Question

Factor.$$a c+a d+b c+b d$$

Answer

**step1 Group Terms with Common Factors**

The given expression has four terms. We can group the terms that share common factors to prepare for factoring. Group the first two terms and the last two terms together.

$$(ac + ad) + (bc + bd)$$

**step2 Factor Out the Common Factor from Each Group**

Now, identify the common factor within each of the two groups. For the first group, the common factor is 'a'. For the second group, the common factor is 'b'. Factor these common terms out of their respective groups.

$$a(c + d) + b(c + d)$$

**step3 Factor Out the Common Binomial Factor**

Observe that after factoring, both terms in the expression now share a common binomial factor, which is $$(c + d)$$. Factor out this common binomial from the entire expression to get the final factored form.

$$(c + d)(a + b)$$

Alternative answer

Answer:
$$(a+b)(c+d)$$

Explain
This is a question about <factoring by grouping>. The solving step is:

First, I looked at all the terms: $ac$, $ad$, $bc$, and $bd$.
I saw that the first two terms, $ac$ and $ad$, both have an '$a$' in them.
And the last two terms, $bc$ and $bd$, both have a '$b$' in them.
So, I grouped them like this: $(ac + ad) + (bc + bd)$.

Next, I pulled out the common factor from each group.
From $(ac + ad)$, I pulled out '$a$', which gave me $a(c + d)$.
From $(bc + bd)$, I pulled out '$b'$, which gave me $b(c + d)$.

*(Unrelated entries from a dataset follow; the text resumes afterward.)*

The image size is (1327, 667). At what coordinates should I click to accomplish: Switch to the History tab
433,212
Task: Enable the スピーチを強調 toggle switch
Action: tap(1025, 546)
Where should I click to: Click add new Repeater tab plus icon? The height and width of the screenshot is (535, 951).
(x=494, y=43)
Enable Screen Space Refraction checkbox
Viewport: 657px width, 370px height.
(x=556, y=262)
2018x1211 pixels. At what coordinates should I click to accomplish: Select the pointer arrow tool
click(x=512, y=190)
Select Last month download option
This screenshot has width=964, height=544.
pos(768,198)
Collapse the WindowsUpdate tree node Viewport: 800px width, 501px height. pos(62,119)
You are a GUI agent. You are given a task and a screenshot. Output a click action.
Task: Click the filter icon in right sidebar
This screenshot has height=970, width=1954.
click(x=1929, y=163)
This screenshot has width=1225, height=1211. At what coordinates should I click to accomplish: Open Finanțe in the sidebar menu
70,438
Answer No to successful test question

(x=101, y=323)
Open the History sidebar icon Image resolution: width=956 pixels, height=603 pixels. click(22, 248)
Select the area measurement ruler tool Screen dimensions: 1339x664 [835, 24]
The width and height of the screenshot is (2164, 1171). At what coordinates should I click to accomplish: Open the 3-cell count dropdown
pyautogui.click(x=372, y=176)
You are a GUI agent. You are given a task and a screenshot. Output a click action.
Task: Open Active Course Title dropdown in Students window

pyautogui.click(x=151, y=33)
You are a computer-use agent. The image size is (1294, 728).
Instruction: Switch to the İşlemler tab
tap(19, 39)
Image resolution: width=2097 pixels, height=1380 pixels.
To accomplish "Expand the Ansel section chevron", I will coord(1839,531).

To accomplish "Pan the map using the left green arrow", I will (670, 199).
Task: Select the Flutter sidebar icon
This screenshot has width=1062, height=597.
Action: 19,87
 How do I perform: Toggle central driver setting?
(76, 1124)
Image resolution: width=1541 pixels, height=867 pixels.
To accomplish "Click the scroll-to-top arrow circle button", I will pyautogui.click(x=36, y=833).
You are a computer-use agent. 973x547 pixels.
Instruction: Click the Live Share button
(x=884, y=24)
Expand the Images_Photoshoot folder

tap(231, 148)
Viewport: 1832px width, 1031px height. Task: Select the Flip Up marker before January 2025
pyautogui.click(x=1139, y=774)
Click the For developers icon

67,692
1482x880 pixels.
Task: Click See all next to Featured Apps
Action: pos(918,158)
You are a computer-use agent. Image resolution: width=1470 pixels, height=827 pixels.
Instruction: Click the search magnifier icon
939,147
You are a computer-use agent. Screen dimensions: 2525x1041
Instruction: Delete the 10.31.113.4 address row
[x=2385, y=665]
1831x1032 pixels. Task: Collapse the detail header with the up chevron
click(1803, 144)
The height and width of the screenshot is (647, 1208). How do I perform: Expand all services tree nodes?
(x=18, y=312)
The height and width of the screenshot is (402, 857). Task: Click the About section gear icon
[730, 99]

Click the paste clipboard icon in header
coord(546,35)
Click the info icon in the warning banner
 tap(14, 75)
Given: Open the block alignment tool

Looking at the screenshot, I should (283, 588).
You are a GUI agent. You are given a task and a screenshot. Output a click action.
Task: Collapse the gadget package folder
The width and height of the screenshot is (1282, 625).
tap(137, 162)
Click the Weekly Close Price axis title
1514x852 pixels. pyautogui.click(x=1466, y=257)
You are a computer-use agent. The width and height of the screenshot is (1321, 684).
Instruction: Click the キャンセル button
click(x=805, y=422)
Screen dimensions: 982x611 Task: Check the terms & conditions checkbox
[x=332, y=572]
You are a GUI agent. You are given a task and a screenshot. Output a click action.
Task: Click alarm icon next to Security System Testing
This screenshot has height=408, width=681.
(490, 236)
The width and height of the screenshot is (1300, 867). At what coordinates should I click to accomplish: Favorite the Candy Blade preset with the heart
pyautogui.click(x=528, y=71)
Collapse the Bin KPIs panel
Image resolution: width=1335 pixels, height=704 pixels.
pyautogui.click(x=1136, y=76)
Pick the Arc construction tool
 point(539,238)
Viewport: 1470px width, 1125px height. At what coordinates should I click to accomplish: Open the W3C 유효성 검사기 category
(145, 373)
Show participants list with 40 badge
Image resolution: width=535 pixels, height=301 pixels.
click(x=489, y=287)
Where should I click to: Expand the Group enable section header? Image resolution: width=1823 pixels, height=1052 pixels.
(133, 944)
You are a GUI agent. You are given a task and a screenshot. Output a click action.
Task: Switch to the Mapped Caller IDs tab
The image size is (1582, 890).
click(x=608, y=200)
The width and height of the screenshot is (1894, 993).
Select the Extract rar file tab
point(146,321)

Now my expression looked like this: $a(c + d) + b(c + d)$.
I noticed that both parts now have $(c + d)$ as a common factor!
So, I pulled out the $(c + d)$ from both parts.
This left me with $(a + b)$ times $(c + d)$.
So, the factored form is $(a+b)(c+d)$.

Alternative answer

Answer: $(a+b)(c+d)$ Explain
This is a question about finding common parts and grouping them together . The solving step is:

First, I looked at all the parts: $ac$, $ad$, $bc$, and $bd$.
I saw that the first two parts, $ac$ and $ad$, both have an '$a$' in them. So, I can pull out the '$a$'! It becomes $a(c+d)$.
Then, I looked at the last two parts, $bc$ and $bd$. They both have a '$b$' in them. So, I can pull out the '$b$'! It becomes $b(c+d)$.
Now I have $a(c+d) + b(c+d)$. Look! Both parts now have $(c+d)$ in them!
Since $(c+d)$ is in both pieces, I can take that whole part out. What's left is '$a$' from the first part and '$b$' from the second part.
So, it becomes $(a+b)$ multiplied by $(c+d)$. That's $(a+b)(c+d)$.

Alternative answer

Answer: $$(a+b)(c+d)$$ Explain
This is a question about finding common parts to make things simpler, kind of like organizing your toys into groups! . The solving step is:

First, I look at the expression: $$ac + ad + bc + bd$$
I see the first two parts are $$ac + ad$$. Both of these have an 'a' in them! So, I can pull the 'a' out, and it looks like this: $$a(c + d)$$
Then, I look at the next two parts: $$bc + bd$$. Both of these have a 'b' in them! So, I can pull the 'b' out, and it looks like this: $$b(c + d)$$
Now, my whole expression looks like this: $$a(c + d) + b(c + d)$$
Hey, look! Both of the big parts now have a $$(c + d)$$ in them! That's super cool because it's a common part. So, I can pull the $$(c + d)$$ out of both.
When I do that, what's left is $$a$$ from the first part and $$b$$ from the second part, so it looks like this: $$(c + d)(a + b)$$
And that's it! We've made it simpler!